TASK OBJECTIVE ▸
In the entries that follow, find the line containing "This screenshot has width=668, height=421."; from there, copy every line exactly through the line containing "The image size is (1400, 860).".

Saved entries ▸
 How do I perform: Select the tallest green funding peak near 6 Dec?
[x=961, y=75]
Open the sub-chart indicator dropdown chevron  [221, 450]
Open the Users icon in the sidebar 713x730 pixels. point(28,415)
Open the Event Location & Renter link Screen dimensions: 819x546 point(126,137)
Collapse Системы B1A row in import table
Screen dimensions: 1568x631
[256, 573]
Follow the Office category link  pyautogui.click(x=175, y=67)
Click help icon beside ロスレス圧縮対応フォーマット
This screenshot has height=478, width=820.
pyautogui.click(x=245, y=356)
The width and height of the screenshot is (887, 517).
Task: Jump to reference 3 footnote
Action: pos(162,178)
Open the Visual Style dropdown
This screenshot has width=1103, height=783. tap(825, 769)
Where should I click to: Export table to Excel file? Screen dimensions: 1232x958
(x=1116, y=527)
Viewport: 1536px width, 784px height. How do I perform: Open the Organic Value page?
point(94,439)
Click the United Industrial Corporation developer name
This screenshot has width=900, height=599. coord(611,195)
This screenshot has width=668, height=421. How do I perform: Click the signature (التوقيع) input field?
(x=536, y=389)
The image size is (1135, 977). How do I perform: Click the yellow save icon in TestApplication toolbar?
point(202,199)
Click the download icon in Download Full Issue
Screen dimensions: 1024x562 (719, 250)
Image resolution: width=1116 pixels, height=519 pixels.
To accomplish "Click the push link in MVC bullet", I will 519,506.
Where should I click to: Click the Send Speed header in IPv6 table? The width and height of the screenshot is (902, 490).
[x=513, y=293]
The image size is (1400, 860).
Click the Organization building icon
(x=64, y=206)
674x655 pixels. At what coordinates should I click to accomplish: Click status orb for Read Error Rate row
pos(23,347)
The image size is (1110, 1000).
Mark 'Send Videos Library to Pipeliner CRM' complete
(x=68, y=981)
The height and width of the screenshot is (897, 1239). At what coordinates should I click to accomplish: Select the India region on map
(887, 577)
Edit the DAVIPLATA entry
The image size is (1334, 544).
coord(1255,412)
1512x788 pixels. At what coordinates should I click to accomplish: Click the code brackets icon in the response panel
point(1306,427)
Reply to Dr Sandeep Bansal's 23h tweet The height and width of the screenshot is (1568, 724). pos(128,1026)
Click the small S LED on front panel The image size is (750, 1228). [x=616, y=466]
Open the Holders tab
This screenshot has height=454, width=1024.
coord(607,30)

RESULT OF THIS EXERCISE ▸
This screenshot has width=668, height=421. How do I perform: Click the signature (التوقيع) input field?
(x=536, y=389)
The image size is (1135, 977). How do I perform: Click the yellow save icon in TestApplication toolbar?
point(202,199)
Click the download icon in Download Full Issue
Screen dimensions: 1024x562 (719, 250)
Image resolution: width=1116 pixels, height=519 pixels.
To accomplish "Click the push link in MVC bullet", I will 519,506.
Where should I click to: Click the Send Speed header in IPv6 table? The width and height of the screenshot is (902, 490).
[x=513, y=293]
The image size is (1400, 860).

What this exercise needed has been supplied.